EXTRAIT FOURNI:
╭──

Les réseaux complexes réinterprètent les quatuors de Beethoven

Résultat scientifique

Une base de données recensant exhaustivement la succession des accords de tous les quatuors de Beethoven a permis leur analyse à la lumière d’outils développés pour la compréhension de l’architecture et l’exploration de grands réseaux contemporains, comme le Web, les écosystèmes, ou encore les interactions au sein de groupes sociaux.

La théorie des réseaux a permis de comprendre comment se structurent divers systèmes complexes tels que les interactions proies-prédateurs dans un écosystème ou l’organisation du Web. Elle a ainsi établi des lois universelles relatives aux propriétés statistiques de différents systèmes physiques, éclairant les mécanismes sous-jacents à leur formation et à leur dynamique. Cette approche a par exemple été appliquée avec succès aux réseaux linguistiques issus de textes ou de dictionnaires. Le corpus musical, qui a certaines similarités avec le langage, a fait l'objet de nombreuses études en lien avec la physique ou les mathématiques : traitement automatisé de l'analyse harmonique, analyse statistique, applications de l'intelligence artificielle... Mais il n'avait pas été jusque-là considéré du point de vue de la théorie des réseaux, alors que les différents éléments harmoniques d’une partition, se succédant selon une « grammaire » qui définit le style musical, ont une interaction de fait et ressortissent à une analyse de réseau. Alors que l'analyse statistique se borne à considérer les accords isolés (ou par paires ou triplets), cette approche permet donc de considérer le texte musical dans sa totalité et d'analyser les relations entre accords à une échelle plus globale.

╰──

CONSIGNE: Recopiez à l'identique le passage de l'article sur les quatuors de Beethoven qui commence aux mots « Résultat scientifique » et s'arrête après les mots « de groupes sociaux. ». Les enregistrements placés ensuite n'ont aucun rapport avec ce travail.

INFORMATIONS EXTRAITES:
╭──

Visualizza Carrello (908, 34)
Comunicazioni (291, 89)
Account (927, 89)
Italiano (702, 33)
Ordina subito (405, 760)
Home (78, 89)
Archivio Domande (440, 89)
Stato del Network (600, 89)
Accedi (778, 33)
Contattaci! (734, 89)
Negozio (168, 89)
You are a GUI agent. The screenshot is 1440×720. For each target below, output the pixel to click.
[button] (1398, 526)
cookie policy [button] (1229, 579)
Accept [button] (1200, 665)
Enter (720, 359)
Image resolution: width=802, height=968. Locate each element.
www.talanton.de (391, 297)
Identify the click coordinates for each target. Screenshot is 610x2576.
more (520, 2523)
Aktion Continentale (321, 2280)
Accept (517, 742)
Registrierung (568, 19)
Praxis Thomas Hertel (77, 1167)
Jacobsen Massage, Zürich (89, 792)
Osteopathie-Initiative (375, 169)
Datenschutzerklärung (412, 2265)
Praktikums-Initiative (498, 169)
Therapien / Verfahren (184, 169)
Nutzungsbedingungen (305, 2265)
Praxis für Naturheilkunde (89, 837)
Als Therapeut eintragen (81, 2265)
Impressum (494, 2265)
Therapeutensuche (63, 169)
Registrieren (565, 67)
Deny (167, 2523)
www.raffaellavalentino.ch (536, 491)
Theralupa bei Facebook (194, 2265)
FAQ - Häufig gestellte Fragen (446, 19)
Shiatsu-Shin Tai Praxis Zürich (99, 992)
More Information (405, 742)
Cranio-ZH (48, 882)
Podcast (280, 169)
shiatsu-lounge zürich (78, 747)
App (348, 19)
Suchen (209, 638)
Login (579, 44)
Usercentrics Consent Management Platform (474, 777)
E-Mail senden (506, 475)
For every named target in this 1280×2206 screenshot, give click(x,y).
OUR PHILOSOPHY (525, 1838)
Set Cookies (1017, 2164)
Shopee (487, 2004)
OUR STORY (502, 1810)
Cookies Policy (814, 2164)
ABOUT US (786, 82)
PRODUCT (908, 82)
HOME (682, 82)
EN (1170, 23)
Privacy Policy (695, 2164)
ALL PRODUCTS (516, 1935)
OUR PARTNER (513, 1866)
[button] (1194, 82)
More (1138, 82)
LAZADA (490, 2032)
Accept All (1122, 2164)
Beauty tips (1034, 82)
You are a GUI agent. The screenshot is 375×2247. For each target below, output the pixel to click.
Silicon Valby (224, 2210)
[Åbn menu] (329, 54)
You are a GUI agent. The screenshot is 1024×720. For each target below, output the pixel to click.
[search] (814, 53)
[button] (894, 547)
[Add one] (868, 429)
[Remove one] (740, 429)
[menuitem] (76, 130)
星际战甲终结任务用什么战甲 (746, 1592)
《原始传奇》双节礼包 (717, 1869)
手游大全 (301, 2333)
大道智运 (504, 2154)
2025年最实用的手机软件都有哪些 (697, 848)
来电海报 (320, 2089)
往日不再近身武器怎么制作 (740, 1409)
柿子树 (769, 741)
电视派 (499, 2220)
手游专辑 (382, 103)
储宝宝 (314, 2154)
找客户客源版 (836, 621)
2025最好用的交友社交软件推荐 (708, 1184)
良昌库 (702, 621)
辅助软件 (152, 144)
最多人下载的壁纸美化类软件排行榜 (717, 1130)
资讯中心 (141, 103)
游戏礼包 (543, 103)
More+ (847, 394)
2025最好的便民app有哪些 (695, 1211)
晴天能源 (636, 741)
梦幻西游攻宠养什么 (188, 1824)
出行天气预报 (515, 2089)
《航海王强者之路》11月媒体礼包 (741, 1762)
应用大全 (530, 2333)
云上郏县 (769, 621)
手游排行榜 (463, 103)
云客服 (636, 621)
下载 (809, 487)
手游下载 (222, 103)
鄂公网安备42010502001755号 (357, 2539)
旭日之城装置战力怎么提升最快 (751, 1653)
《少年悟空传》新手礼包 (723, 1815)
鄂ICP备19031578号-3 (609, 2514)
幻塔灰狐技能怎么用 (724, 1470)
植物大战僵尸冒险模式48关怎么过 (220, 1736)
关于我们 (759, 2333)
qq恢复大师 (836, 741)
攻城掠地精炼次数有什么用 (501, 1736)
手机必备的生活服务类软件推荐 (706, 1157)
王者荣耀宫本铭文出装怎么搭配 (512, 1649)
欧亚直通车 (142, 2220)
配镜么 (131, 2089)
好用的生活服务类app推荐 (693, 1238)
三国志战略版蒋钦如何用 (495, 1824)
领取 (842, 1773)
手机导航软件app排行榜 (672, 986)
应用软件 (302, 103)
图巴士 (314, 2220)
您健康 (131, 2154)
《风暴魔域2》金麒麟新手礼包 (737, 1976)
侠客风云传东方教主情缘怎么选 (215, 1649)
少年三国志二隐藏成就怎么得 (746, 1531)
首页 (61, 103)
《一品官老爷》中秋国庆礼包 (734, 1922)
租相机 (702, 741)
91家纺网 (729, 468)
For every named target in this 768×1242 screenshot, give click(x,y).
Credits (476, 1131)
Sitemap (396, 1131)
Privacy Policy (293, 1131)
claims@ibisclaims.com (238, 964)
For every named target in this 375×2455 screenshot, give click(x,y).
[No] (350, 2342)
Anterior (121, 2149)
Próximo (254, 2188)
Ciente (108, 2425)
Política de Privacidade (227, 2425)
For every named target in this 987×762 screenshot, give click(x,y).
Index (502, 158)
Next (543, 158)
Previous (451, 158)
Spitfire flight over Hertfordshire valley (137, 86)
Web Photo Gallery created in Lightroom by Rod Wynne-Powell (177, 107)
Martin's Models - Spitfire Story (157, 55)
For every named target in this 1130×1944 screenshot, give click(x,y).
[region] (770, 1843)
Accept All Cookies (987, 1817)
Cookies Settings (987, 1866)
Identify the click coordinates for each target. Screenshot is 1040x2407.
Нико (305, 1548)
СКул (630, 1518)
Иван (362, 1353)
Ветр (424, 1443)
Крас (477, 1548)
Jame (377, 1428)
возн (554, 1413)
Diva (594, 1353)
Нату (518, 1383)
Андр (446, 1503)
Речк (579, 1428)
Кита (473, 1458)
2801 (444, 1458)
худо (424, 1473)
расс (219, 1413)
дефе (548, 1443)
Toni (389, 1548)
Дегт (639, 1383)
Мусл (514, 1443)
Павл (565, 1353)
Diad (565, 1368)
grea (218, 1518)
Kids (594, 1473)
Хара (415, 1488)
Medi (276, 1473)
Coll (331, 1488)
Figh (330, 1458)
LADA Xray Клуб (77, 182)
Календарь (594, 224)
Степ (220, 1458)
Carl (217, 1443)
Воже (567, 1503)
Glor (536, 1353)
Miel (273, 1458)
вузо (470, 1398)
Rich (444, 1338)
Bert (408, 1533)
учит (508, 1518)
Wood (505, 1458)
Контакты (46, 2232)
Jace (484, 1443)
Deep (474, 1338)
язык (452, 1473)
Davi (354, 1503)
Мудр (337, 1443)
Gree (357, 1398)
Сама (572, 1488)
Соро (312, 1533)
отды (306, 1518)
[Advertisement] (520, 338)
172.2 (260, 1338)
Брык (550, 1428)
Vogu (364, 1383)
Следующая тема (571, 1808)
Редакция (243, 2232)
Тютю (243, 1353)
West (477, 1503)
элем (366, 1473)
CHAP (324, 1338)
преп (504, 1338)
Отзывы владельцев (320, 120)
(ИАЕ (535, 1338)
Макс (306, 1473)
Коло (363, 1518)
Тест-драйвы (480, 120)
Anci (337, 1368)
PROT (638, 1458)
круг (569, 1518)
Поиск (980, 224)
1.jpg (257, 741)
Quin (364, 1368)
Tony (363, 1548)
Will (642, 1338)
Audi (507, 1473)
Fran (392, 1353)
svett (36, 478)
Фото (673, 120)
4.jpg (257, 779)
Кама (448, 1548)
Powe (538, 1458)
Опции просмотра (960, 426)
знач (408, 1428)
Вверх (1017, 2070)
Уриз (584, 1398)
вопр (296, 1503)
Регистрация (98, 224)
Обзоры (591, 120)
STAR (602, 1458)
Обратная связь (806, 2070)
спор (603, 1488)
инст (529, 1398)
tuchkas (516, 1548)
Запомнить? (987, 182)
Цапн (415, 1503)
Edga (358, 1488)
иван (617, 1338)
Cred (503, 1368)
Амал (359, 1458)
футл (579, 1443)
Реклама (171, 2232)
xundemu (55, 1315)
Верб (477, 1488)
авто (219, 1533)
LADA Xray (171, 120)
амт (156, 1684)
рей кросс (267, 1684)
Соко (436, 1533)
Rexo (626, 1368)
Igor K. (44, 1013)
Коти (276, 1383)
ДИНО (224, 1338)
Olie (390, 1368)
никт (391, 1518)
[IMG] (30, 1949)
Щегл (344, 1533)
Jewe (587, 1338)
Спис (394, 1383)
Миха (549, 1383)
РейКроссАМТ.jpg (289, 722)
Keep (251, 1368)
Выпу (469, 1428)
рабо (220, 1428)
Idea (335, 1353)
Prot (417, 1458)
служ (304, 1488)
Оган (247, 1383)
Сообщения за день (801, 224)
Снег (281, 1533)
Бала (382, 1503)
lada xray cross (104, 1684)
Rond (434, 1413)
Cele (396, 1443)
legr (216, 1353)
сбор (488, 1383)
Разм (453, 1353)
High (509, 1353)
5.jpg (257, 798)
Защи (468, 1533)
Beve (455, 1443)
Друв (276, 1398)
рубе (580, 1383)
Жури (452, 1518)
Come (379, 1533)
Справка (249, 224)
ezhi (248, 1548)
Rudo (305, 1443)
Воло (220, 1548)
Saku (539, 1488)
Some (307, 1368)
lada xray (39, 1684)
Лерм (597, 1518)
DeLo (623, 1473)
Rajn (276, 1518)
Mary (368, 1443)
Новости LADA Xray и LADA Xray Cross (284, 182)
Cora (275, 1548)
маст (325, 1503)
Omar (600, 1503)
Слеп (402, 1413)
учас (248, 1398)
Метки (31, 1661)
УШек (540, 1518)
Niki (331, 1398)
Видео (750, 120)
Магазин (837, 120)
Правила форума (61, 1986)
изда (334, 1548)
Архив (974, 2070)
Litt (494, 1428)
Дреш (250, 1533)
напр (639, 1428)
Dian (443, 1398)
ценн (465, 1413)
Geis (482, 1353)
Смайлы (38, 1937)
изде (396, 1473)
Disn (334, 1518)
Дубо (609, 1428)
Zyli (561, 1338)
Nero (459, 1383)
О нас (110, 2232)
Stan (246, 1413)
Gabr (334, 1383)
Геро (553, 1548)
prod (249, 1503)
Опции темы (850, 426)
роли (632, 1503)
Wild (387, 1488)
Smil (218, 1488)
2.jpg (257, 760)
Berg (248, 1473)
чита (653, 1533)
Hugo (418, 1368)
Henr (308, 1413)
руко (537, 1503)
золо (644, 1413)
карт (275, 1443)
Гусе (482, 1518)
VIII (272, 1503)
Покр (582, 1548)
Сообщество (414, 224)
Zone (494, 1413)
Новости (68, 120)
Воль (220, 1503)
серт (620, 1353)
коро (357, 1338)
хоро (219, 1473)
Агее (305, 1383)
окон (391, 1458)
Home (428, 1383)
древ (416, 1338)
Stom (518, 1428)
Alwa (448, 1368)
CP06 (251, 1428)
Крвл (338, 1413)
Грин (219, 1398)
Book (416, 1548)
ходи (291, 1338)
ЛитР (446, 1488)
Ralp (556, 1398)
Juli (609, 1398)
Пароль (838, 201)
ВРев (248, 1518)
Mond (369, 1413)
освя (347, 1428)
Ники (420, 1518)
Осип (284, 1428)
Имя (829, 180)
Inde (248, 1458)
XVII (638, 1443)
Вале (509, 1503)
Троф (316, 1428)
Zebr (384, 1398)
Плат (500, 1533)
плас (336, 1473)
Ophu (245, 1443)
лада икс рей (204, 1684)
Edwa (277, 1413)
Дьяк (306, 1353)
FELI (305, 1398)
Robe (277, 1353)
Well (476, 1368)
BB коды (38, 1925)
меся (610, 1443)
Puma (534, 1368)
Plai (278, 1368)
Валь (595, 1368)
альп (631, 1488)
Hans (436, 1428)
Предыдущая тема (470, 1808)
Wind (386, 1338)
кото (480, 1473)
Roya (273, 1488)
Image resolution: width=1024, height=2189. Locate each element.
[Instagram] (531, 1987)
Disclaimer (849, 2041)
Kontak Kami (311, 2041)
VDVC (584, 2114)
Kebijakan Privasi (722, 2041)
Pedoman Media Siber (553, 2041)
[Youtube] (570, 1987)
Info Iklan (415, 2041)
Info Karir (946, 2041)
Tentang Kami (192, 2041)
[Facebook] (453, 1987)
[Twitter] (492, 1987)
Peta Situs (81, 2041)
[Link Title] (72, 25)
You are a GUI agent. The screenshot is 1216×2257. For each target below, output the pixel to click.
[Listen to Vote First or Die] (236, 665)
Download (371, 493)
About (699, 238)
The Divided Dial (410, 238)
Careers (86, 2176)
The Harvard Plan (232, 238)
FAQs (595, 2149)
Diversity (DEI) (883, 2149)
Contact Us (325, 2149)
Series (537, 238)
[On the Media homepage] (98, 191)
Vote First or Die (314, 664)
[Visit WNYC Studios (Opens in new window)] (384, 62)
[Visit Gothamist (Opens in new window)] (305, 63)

╰──

RÉPONSE ATTENDUE:
Résultat scientifique

Une base de données recensant exhaustivement la succession des accords de tous les quatuors de Beethoven a permis leur analyse à la lumière d’outils développés pour la compréhension de l’architecture et l’exploration de grands réseaux contemporains, comme le Web, les écosystèmes, ou encore les interactions au sein de groupes sociaux.